Work to complete:
Copy the records below word for word, beginning at the line that contains "Given: Open the Week at a Glance dropdown" and stopping after the line that contains "click(475, 225)". Include both of those lines and nothing else.

* * * *

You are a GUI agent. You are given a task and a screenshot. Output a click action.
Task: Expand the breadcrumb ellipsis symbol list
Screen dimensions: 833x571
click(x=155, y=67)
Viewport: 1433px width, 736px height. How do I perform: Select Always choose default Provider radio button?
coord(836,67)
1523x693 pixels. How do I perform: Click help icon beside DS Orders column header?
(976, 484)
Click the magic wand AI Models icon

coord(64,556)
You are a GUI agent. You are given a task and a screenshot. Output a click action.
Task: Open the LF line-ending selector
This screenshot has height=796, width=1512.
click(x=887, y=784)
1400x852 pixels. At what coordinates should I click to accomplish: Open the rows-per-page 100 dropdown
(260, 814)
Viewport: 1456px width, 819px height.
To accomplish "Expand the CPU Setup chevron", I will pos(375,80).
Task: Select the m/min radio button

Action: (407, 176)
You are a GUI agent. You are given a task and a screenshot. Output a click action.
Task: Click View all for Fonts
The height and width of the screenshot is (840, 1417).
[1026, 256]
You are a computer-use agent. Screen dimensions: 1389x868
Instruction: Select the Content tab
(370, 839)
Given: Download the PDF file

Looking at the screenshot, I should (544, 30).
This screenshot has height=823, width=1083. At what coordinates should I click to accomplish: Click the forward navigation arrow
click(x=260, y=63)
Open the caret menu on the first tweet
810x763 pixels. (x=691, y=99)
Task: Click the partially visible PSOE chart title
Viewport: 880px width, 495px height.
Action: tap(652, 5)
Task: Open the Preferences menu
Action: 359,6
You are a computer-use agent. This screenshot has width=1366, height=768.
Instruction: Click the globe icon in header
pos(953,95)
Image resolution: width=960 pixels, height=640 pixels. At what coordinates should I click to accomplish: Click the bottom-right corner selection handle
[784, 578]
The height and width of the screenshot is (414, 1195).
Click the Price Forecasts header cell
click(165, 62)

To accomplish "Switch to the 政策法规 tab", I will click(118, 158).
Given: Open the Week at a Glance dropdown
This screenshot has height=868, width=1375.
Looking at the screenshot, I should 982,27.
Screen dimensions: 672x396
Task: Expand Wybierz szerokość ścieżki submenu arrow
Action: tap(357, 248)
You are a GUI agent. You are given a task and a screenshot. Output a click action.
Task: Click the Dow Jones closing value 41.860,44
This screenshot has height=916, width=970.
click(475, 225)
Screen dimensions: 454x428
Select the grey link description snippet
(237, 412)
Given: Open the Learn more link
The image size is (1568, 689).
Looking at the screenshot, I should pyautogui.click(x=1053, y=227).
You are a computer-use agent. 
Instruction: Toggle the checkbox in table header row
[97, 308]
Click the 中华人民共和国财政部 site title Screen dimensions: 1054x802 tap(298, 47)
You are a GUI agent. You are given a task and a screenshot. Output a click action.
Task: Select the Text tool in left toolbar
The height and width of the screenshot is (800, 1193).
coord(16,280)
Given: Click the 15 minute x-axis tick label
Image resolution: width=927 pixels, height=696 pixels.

* * * *

Answer to this task:
Given: Open the Week at a Glance dropdown
This screenshot has height=868, width=1375.
Looking at the screenshot, I should 982,27.
Screen dimensions: 672x396
Task: Expand Wybierz szerokość ścieżki submenu arrow
Action: tap(357, 248)
You are a GUI agent. You are given a task and a screenshot. Output a click action.
Task: Click the Dow Jones closing value 41.860,44
This screenshot has height=916, width=970.
click(475, 225)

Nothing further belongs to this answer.